Privatization Is Driving Deal Work in Brazil While Latin America Remains Cautious
The region's largest economy should draw an outsize amount of attention in 2020, lawyers say, thanks to pro-business President Jaír Bolsonaro.
April 02, 2020 at 04:10 PM
4 minute read
Credit: Katsiaryna Pleshakova/Shutterstock.com
Editor's note: This article was first published in The American Lawyer's April issue.
Brazil is expected to drive the bulk of mergers, acquisitions and other deals this year in Latin America, as pro-business President Jaír Bolsonaro unloads public assets and dials back government investment.
The region's largest economy should draw an outsize amount of attention, lawyers say, picking up slack from the second-largest economy, Mexico, as anxiety over the decisions of leftist President Andrés Manuel López Obrador makes investors more wary of Mexico.
Elsewhere, social unrest has gripped much of the Andes, while once-strong economies like Argentina and Venezuela are attracting very limited interest from global investors.
Across the region, the emergence of the coronavirus is raising questions about dealmaking as economists and investors contemplate its broader impact. Commodity producers in countries such as Brazil and Chile depend heavily on purchases from China, which played an increasing role in recent years as an investor in Latin America.
"While there's interest in the region, there's a certain amount of caution," says Chantal Kordula, a New York-based partner with Cleary Gottlieb Steen & Hamilton who has concentrated on Latin American deals for more than a decade.

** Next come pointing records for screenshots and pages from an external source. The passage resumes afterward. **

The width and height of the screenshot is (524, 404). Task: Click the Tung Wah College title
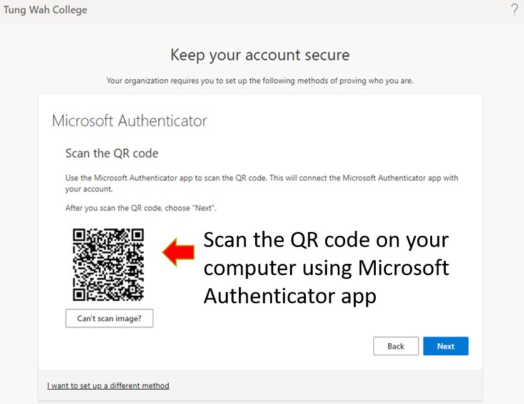[45, 9]
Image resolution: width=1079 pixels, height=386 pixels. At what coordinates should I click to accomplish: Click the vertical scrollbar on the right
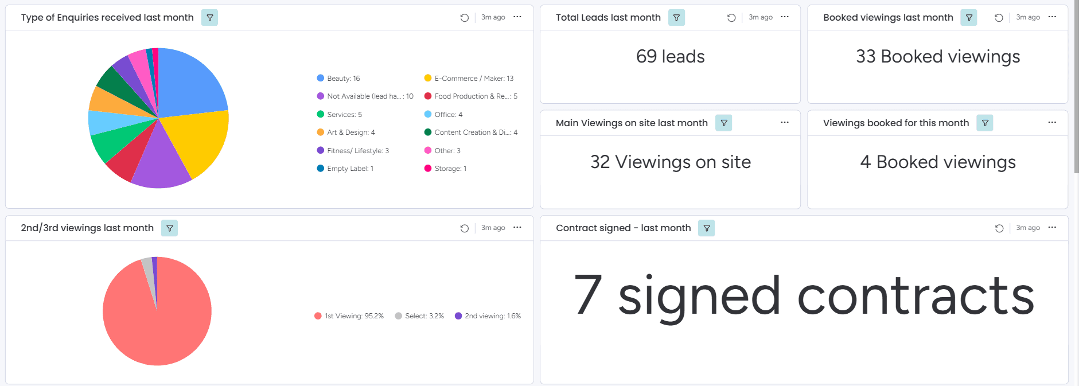coord(1076,86)
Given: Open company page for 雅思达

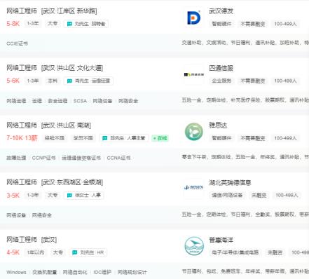Looking at the screenshot, I should 218,125.
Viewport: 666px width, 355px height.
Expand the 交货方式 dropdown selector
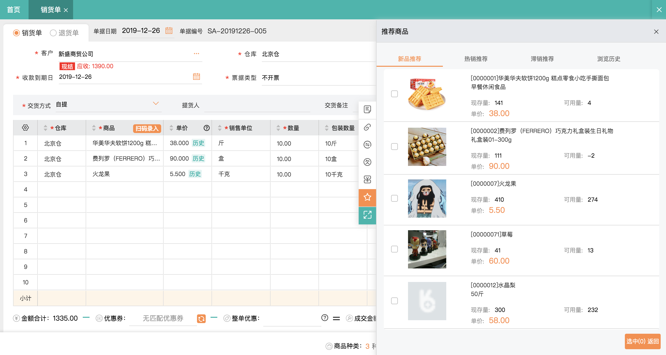pyautogui.click(x=156, y=104)
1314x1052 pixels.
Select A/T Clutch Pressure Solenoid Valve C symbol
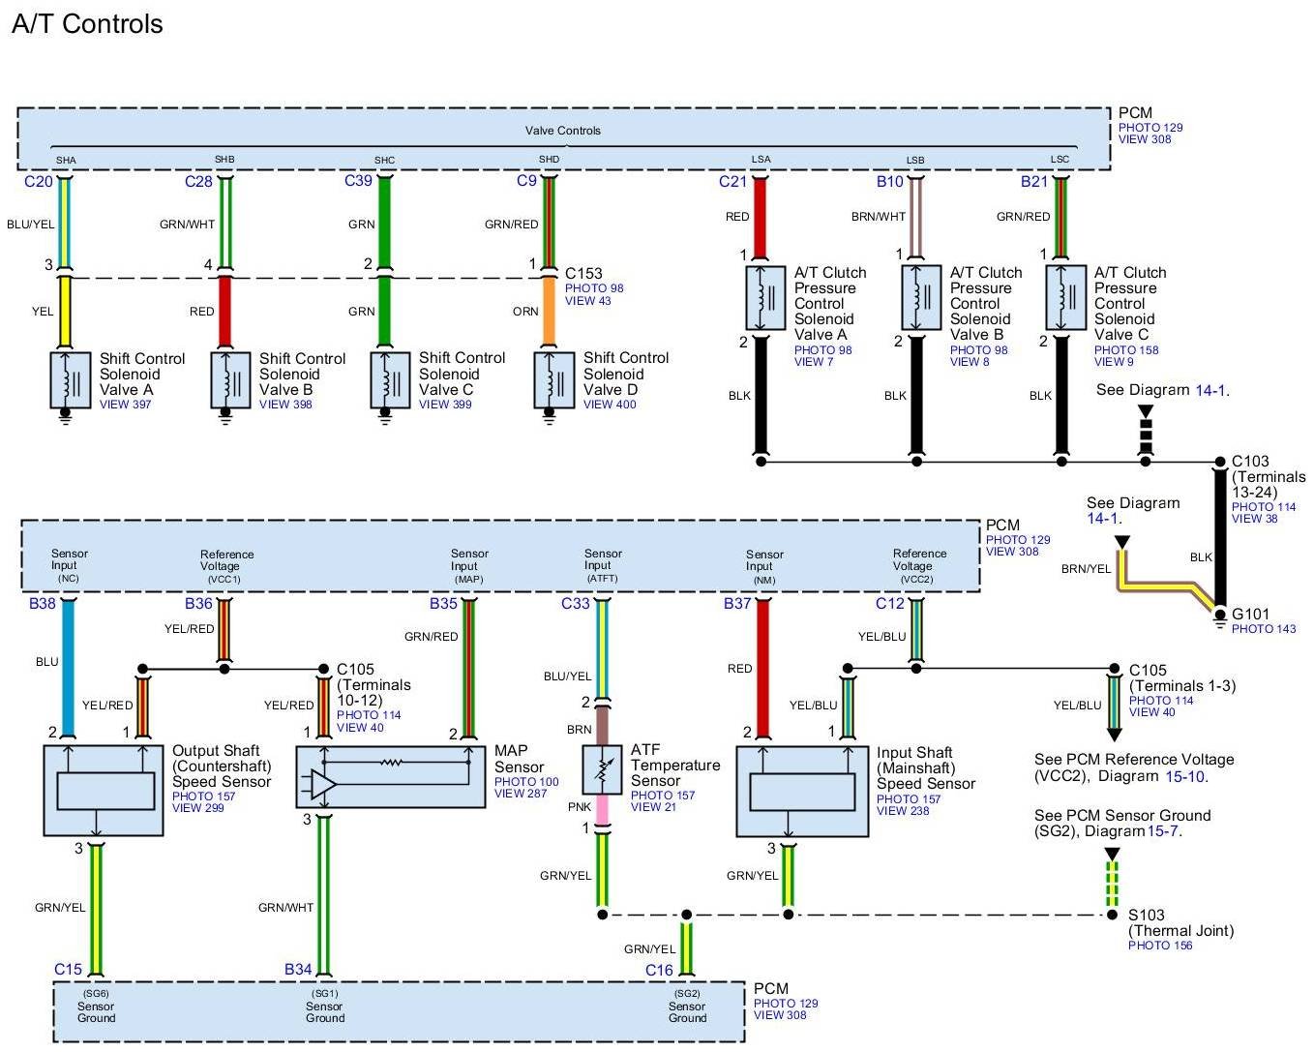click(1065, 297)
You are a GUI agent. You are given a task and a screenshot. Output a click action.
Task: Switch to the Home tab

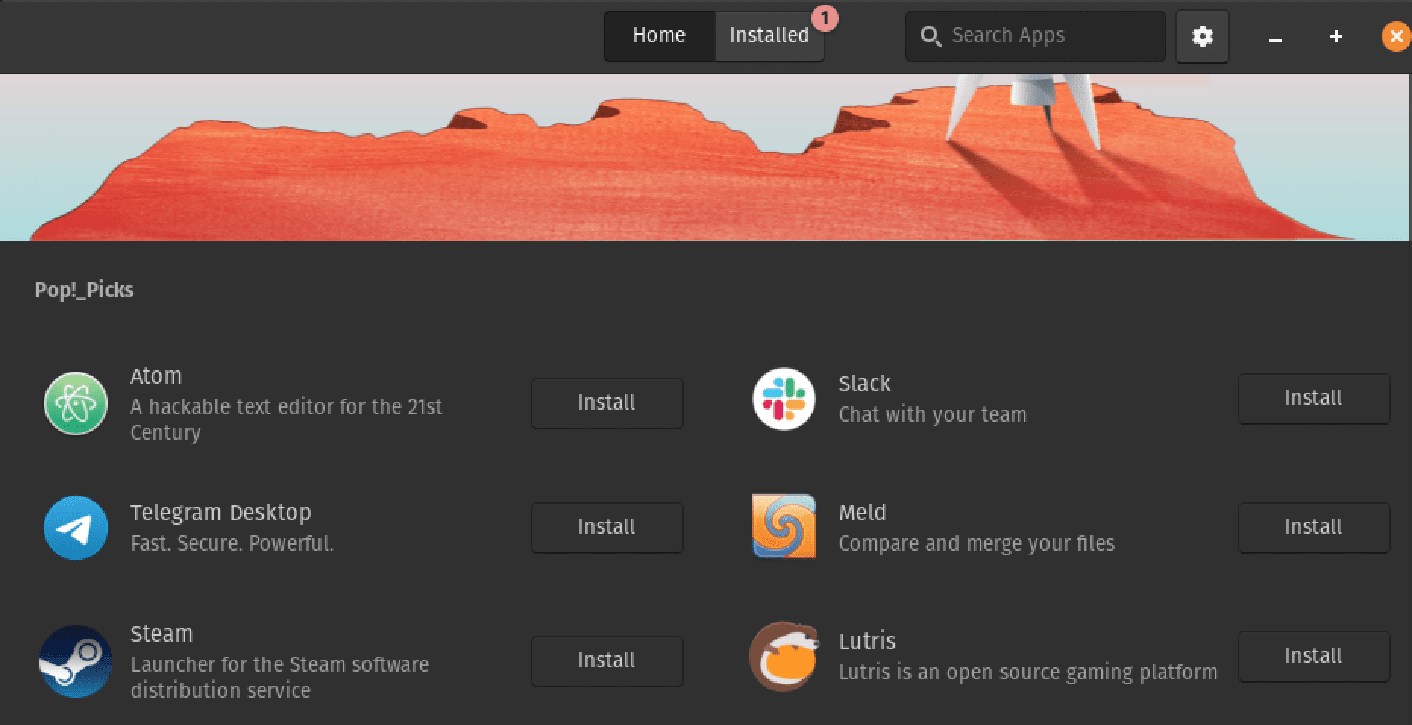pos(658,36)
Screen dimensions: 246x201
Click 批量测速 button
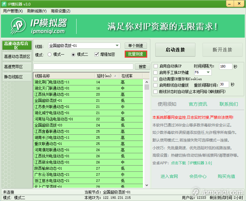136,54
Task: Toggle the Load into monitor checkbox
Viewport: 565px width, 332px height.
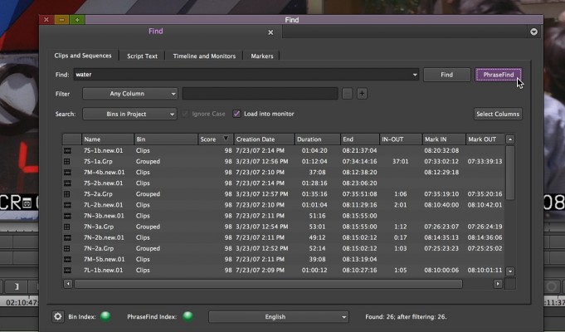Action: click(x=237, y=114)
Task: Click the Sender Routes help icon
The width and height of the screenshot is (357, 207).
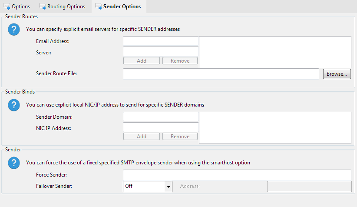Action: (14, 30)
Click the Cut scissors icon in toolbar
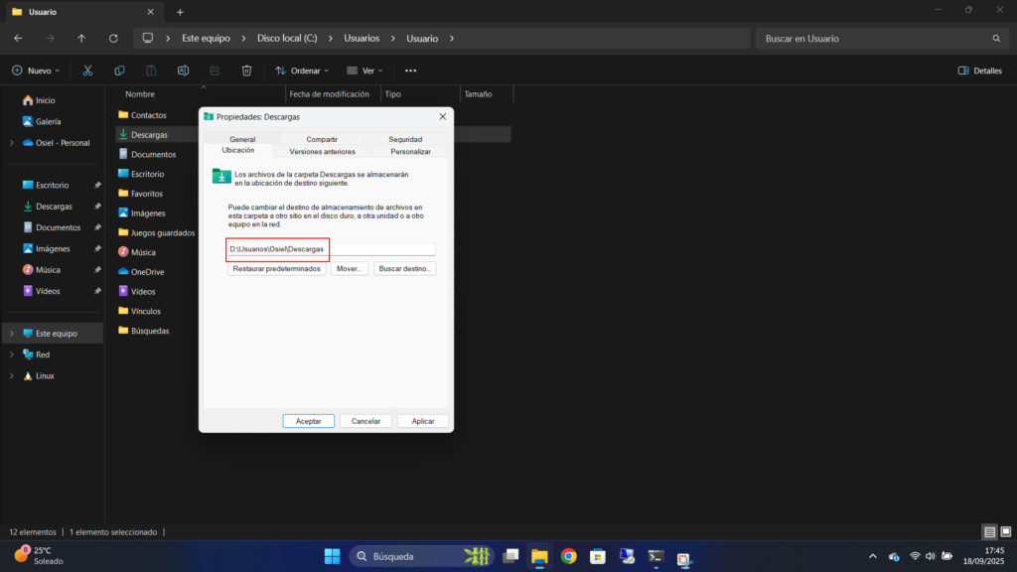This screenshot has height=572, width=1017. [87, 71]
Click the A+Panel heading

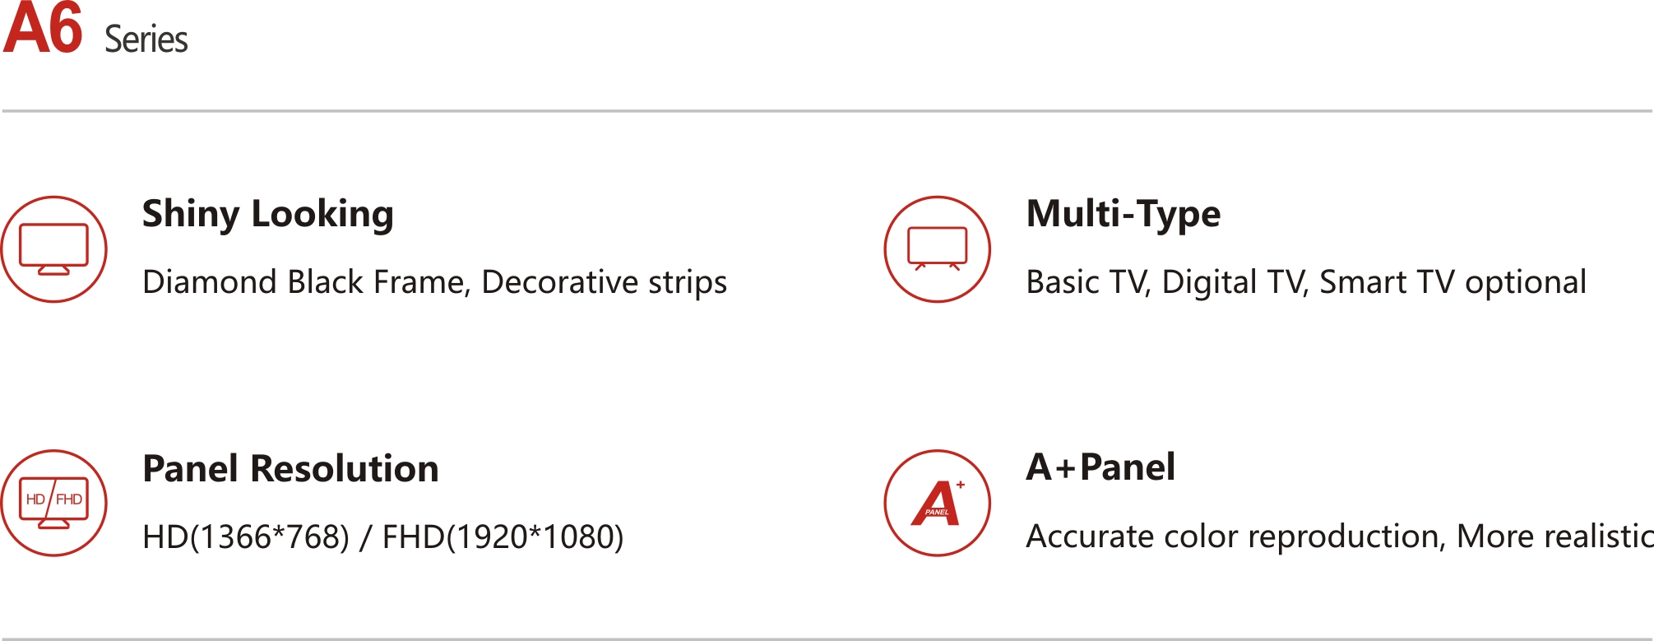(x=1100, y=467)
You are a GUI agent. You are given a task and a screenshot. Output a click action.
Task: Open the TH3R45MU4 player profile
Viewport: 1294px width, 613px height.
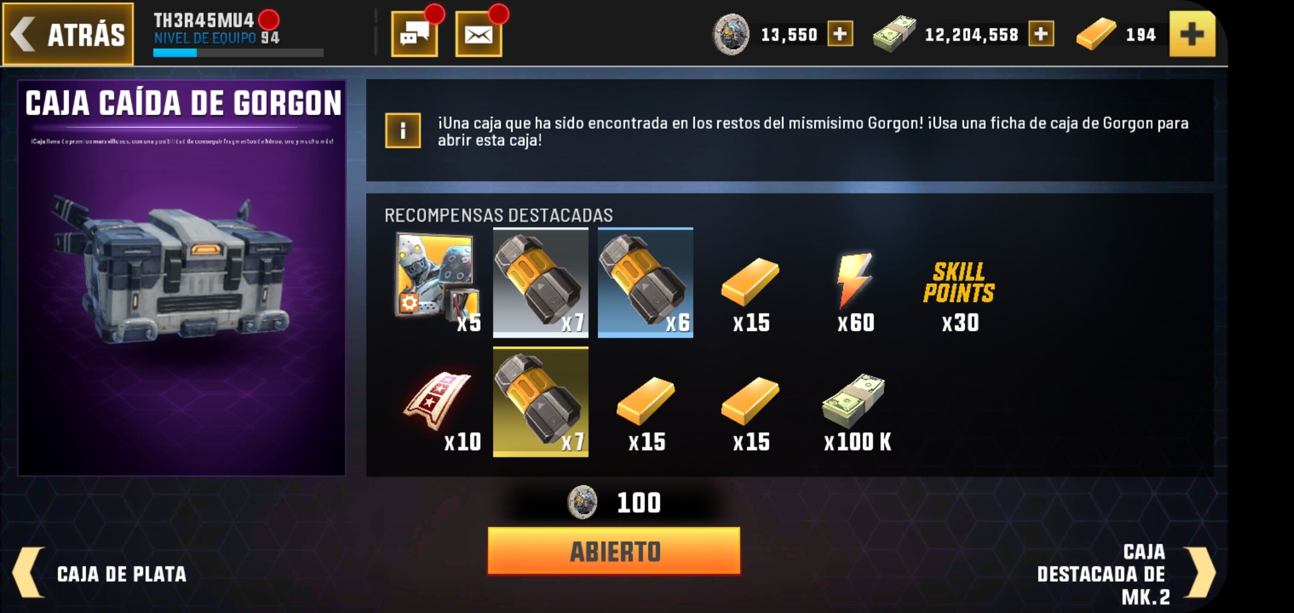click(x=204, y=20)
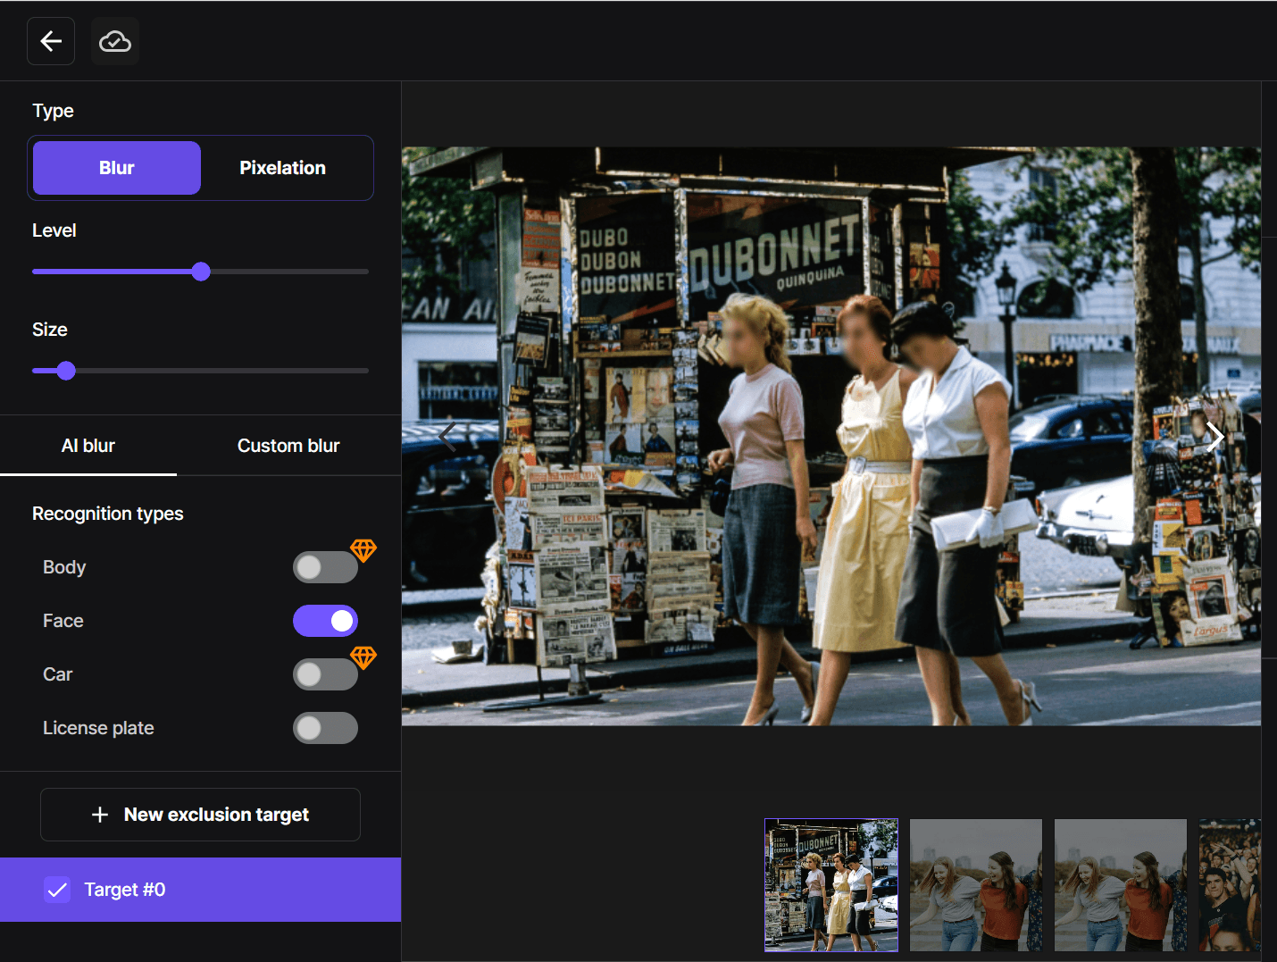Click the back arrow icon
1277x962 pixels.
click(x=51, y=41)
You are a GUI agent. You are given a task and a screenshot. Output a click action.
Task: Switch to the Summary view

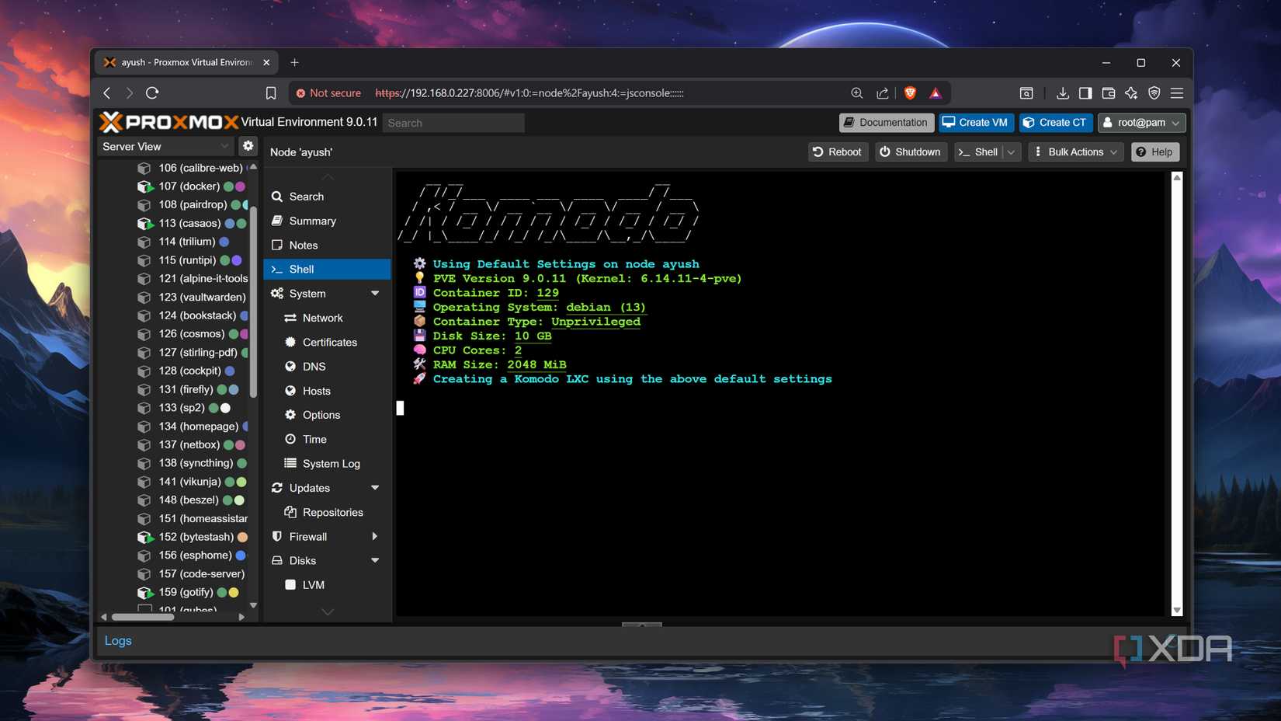pos(312,221)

This caution could translate into cost advantages for buyers, as sellers become more realistic about price. There are generational shifts taking place at family-owned companies throughout the region as heirs look to divest due to lack of interest in the family business or to diversify risk in countries like Mexico where they feel the political winds shifting out of their favor. That could mean more outbound M&A.
Juan Francisco Torres Landa, managing partner for the Mexico office of Hogan Lovells, describes Mexico right now as a "buyer's market" with increasingly selective M&A activity.
"The circumstances in which you would have elements for investments and positive growth, we don't see them," says Torres Landa, noting that the current administration has largely eschewed foreign investment in infrastructure and energy.
As a contrast, the Brazilian government is subsidizing less infrastructure, stoking a need for greater private sector financing and investment. The government also aims to privatize services ranging from airport operations to ports, and to unload $29 billion in assets held by state development bank BNDES, all in an effort to shrink the public sector.
Brazil accounted for $76.5 billion in private equity, venture capital and M&A deals out of $126.6 billion announced in Latin America last year, according to data compiled by Transactional Track Record. And it looks to be "particularly hot" this year, says New York-based Cleary Gottlieb partner Jeffrey Lewis, fresh of a trip to Brazil.
Market liberalization and falling interest rates in Brazil have led to a growing pipeline of deals as players rush to tap capital markets. All that fresh capital should, in turn, fuel more M&A activity, Lewis says.
The Brazilian central bank trimmed its key Selic rate to a record-low 4.25% in February, while signaling that it may finally hit the pause button on months of monetary easing. Historically low rates have inspired more companies to finance locally, and spurred Brazilian investors to venture abroad to capture higher returns.
"The lower interest rates are creating a lot of opportunity in Brazil, including in capital markets," Grenfel Calheiros, head of Simpson Thacher & Bartlett's São Paulo office, says. "It represents a paradigm shift."
But the bulk of that work will stay within Brazil. The majority of the country's deals are domestic, meaning they employ Brazilian firms, and the Brazilian bar association only allows global law firms operating in the country to consult on international law. As a result, Brazilian firms took the top 10 spots in a ranking of deals in the country last year. Machado, Meyer, Sendacz e Opice Advogados handled the most deals by value—$15.9 billion—while Pinheiro Neto Advogados advised on the most by volume, counseling on 108 deals.